BEGIN

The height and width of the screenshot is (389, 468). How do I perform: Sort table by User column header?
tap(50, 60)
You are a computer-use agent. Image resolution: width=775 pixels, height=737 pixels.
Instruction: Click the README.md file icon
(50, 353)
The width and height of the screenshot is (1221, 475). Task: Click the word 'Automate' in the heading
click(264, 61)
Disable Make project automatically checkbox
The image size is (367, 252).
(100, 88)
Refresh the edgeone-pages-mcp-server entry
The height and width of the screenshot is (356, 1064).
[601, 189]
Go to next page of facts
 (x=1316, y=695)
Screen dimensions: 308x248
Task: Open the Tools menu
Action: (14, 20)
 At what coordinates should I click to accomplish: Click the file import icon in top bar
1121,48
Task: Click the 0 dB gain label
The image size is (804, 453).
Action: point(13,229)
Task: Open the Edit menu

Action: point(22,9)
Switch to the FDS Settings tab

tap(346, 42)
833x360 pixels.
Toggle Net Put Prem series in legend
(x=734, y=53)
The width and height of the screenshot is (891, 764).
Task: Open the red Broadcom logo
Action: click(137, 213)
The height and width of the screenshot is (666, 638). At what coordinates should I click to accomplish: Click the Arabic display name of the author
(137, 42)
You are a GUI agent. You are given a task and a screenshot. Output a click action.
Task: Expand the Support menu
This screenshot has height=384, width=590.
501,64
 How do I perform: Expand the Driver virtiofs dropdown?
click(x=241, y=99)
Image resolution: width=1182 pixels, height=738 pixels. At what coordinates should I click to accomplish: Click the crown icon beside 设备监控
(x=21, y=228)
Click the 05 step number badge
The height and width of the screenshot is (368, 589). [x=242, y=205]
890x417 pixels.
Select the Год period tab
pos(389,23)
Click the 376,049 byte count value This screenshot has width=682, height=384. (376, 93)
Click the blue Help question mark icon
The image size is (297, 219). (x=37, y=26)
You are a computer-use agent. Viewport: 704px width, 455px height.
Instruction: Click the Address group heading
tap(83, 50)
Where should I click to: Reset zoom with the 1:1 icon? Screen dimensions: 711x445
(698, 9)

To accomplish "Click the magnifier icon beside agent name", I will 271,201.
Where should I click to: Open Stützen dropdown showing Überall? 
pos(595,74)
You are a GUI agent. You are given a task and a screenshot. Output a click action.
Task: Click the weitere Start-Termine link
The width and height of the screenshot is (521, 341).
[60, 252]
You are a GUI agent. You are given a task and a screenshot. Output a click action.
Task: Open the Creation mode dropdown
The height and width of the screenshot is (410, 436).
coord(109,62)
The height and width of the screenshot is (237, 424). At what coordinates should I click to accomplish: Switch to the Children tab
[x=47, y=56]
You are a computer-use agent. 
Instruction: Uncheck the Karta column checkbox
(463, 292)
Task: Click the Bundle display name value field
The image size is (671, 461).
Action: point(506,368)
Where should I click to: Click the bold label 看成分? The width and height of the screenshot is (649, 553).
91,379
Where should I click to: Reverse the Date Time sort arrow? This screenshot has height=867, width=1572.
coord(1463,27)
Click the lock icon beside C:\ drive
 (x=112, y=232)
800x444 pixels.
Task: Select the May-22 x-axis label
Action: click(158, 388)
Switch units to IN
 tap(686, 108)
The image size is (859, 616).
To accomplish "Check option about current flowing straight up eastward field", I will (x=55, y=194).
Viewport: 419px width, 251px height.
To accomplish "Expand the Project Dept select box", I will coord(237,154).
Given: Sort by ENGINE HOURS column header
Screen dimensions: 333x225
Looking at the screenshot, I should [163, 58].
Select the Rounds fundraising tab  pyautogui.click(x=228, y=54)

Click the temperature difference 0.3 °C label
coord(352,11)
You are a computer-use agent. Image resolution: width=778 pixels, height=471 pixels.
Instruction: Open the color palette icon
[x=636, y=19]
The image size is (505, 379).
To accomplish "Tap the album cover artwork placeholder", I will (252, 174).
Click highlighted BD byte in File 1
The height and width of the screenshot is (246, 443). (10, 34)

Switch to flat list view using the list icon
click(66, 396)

END

The expected output is the lines from the one holding "The image size is (505, 379)." through the last line of the data, exactly as they appear, with nothing before or after.

The image size is (505, 379).
To accomplish "Tap the album cover artwork placeholder", I will (252, 174).
Click highlighted BD byte in File 1
The height and width of the screenshot is (246, 443). (10, 34)

Switch to flat list view using the list icon
click(66, 396)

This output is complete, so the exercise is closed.